Masalah di Eropa Timur pada tahun 1946 lebih dari dua kali lipat jumlah orang yang dipindahkan. Pada awal perang, sekitar 150.000 orang Yahudi Polandia melarikan diri ke Uni Soviet. Pada tahun 1946, orang-orang Yahudi ini mulai dipulangkan ke Polandia. Ada alasan yang cukup bagi orang Yahudi untuk tidak ingin tetap di Polandia tetapi satu insiden khususnya meyakinkan mereka untuk beremigrasi. Pada tanggal 4 Juli 1946 terjadi pogrom terhadap orang Yahudi Kielce dan 41 orang terbunuh dan 60 luka berat.

Pada musim dingin 1946/1947, ada sekitar seperempat juta DP di Eropa.

Truman mengakui untuk melonggarkan hukum imigrasi di Amerika Serikat dan membawa ribuan DP ke Amerika. Para imigran prioritas adalah anak-anak yatim piatu. Selama tahun 1946 hingga 1950, lebih dari 100.000 orang Yahudi bermigrasi ke Amerika Serikat.

Dibanjiri oleh tekanan dan opini internasional, Inggris menempatkan masalah Palestina ke tangan Perserikatan Bangsa-Bangsa pada Februari 1947. Pada musim gugur 1947, Majelis Umum memilih untuk memecah-belah Palestina dan menciptakan dua negara merdeka, satu Yahudi dan yang lainnya Arab. Pertempuran segera pecah antara orang Yahudi dan Arab di Palestina. Bahkan dengan keputusan PBB, Inggris masih tetap mengendalikan imigrasi Palestina sampai akhir.

Penolakan Inggris untuk mengizinkan DP ke Palestina dilanda masalah. Yahudi membentuk sebuah organisasi yang disebut Brichah (penerbangan) untuk tujuan penyelundupan imigran (Aliya Bet, "imigrasi ilegal") ke Palestina.

Orang-orang Yahudi dipindahkan ke Italia, yang sering mereka lakukan, dengan berjalan kaki. Dari Italia, kapal dan awak disewa untuk perjalanan melintasi Laut Tengah menuju Palestina. Beberapa kapal berhasil melewati blokade laut Inggris di Plalestine tetapi sebagian besar tidak. Penumpang dari kapal yang ditangkap dipaksa untuk turun di Siprus, di mana kamp-kamp DP yang dioperasikan Inggris.

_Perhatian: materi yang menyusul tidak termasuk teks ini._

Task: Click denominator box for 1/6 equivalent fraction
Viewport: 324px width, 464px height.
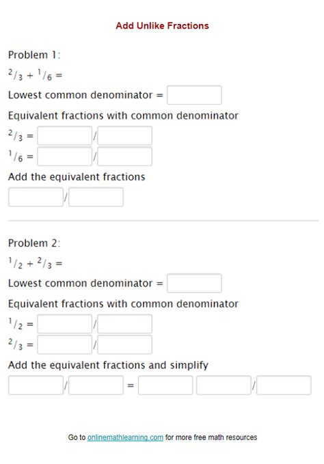Action: click(125, 156)
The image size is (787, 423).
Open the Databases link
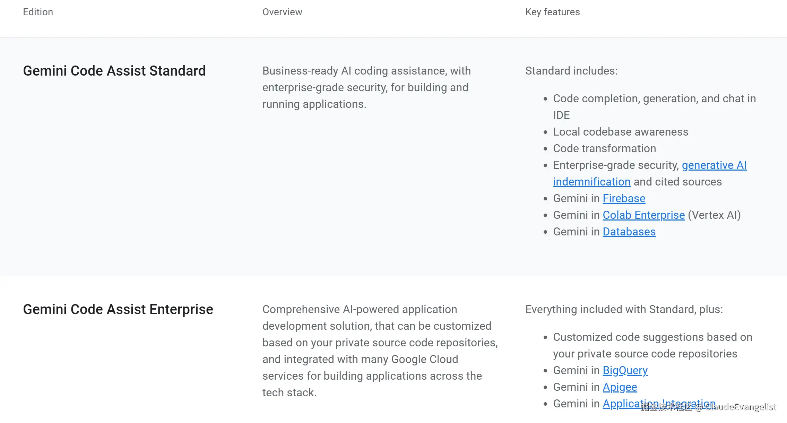(x=629, y=232)
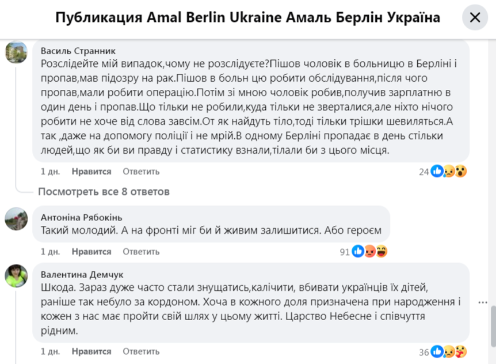The image size is (496, 364).
Task: Click the thumbs-up reaction icon beside count 24
Action: [436, 171]
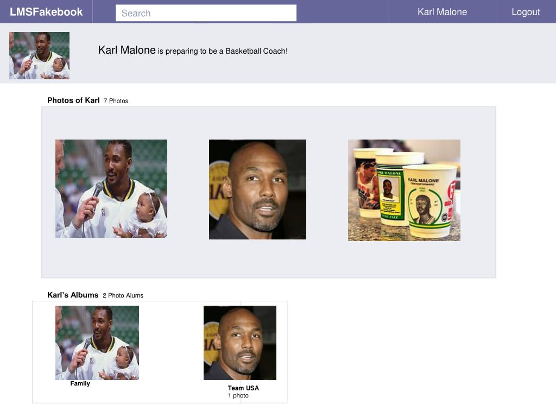The height and width of the screenshot is (417, 556).
Task: Click empty area of photos panel
Action: [x=268, y=261]
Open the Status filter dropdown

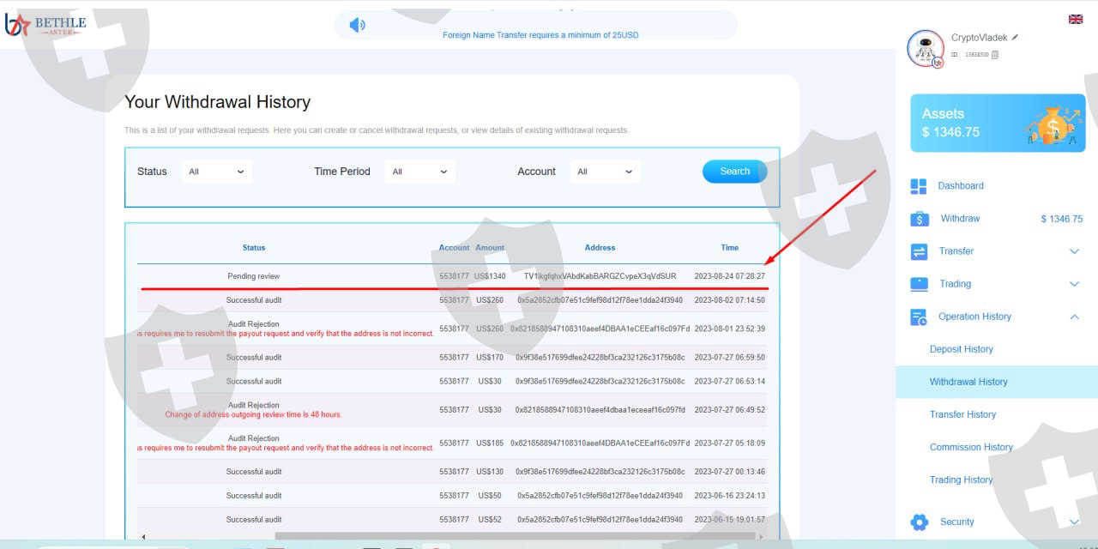pos(217,172)
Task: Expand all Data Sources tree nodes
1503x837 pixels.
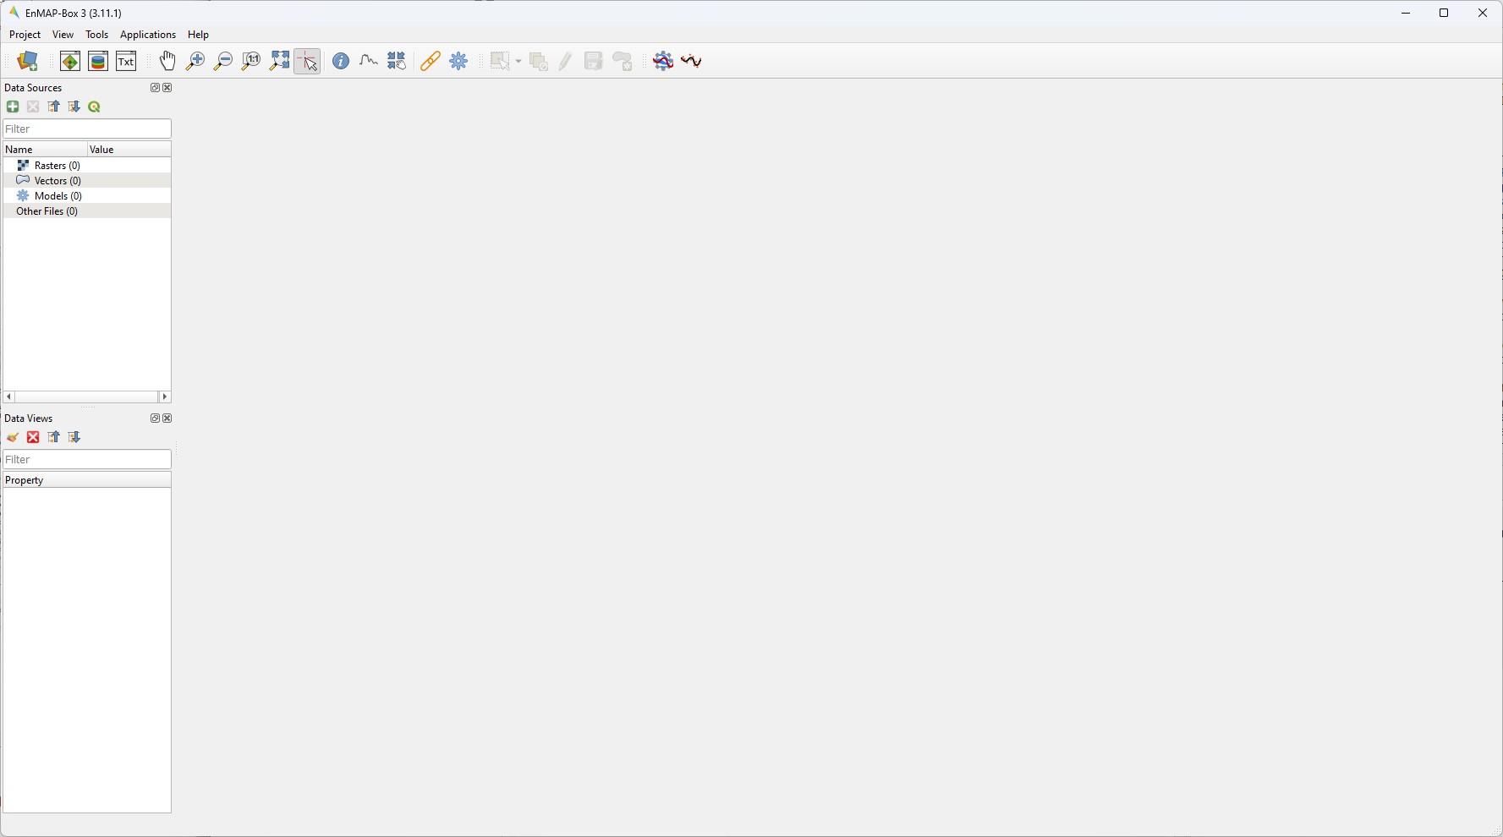Action: (74, 107)
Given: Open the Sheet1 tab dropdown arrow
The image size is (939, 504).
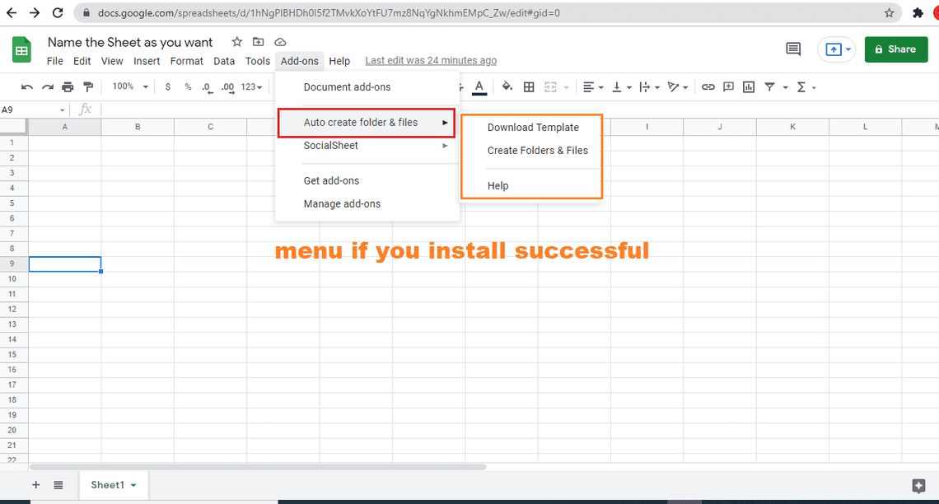Looking at the screenshot, I should point(133,486).
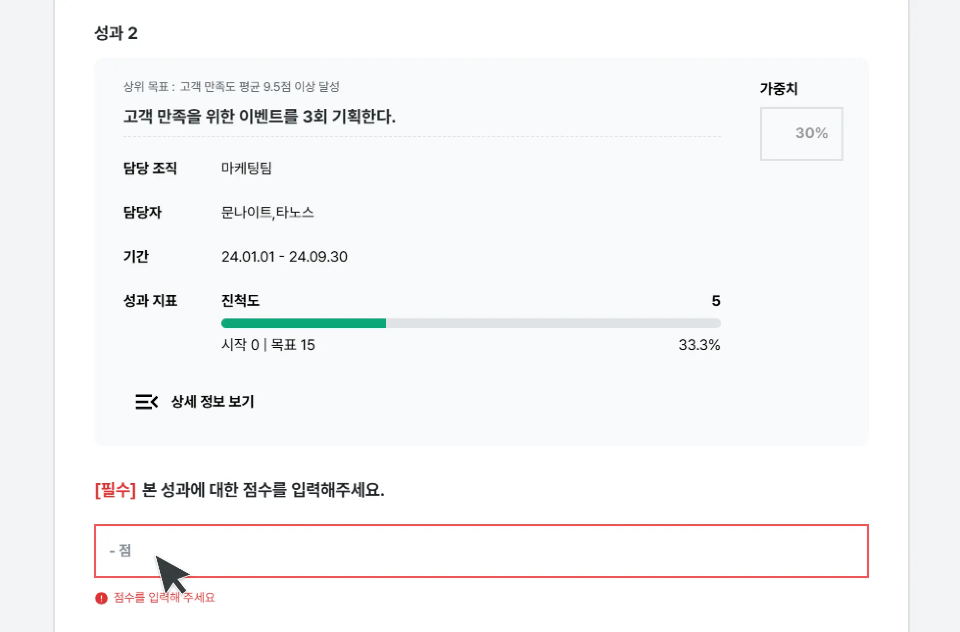Click the 33.3% progress percentage
Screen dimensions: 960x632
(x=699, y=344)
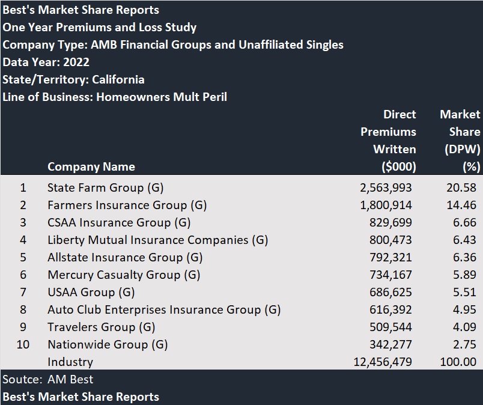
Task: Click the 20.58 market share value
Action: click(x=461, y=187)
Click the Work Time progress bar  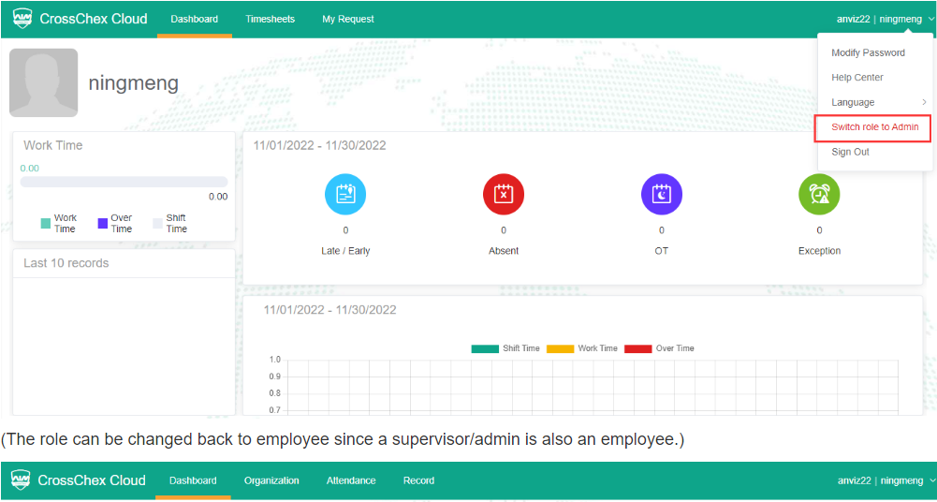click(124, 182)
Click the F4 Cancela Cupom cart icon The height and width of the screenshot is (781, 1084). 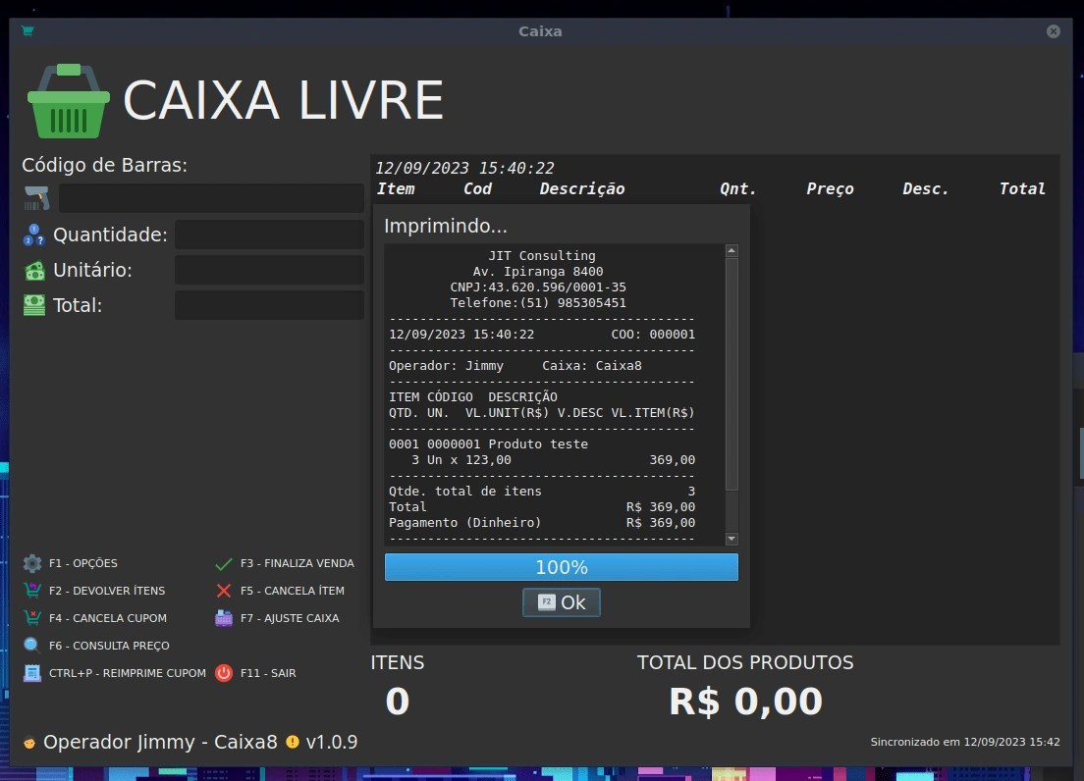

Pemerintah Inggris mulai mengirim DP ke kamp-kamp di Siprus pada Agustus 1946. Para pengungsi yang dikirim ke Siprus kemudian dapat mengajukan permohonan imigrasi legal ke Palestina. Angkatan Darat Kerajaan Inggris menjalankan kamp-kamp di pulau itu. Patroli bersenjata menjaga jarak untuk mencegah melarikan diri. Lima puluh dua ribu orang Yahudi diinternir dan 2200 bayi dilahirkan di Siprus antara 1946 dan 1949 di pulau itu. Sekitar 80% dari interniran berada di antara usia 13 dan 35. Organisasi Yahudi kuat di Siprus dan pendidikan dan pelatihan kerja disediakan secara internal. Pemimpin di Siprus sering menjadi pejabat pemerintah awal di negara baru Israel.

Satu shipload pengungsi meningkatkan kepedulian terhadap DP di seluruh dunia. Brichah memindahkan 4.500 pengungsi dari kamp-kamp DP di Jerman ke sebuah pelabuhan dekat Marseilles, Prancis pada bulan Juli 1947 di mana mereka naik ke Exodus. Eksodus meninggalkan Perancis tetapi diawasi oleh angkatan laut Inggris. Bahkan sebelum memasuki wilayah perairan Palestina, kapal perusak memaksa perahu ke pelabuhan di Haifa. Orang-orang Yahudi melawan dan Inggris menewaskan tiga orang dan melukai senapan mesin dan gas air mata. Inggris akhirnya memaksa penumpang untuk turun dan mereka ditempatkan di kapal-kapal Inggris, bukan untuk deportasi ke Siprus, seperti kebijakan biasa, tetapi ke Prancis.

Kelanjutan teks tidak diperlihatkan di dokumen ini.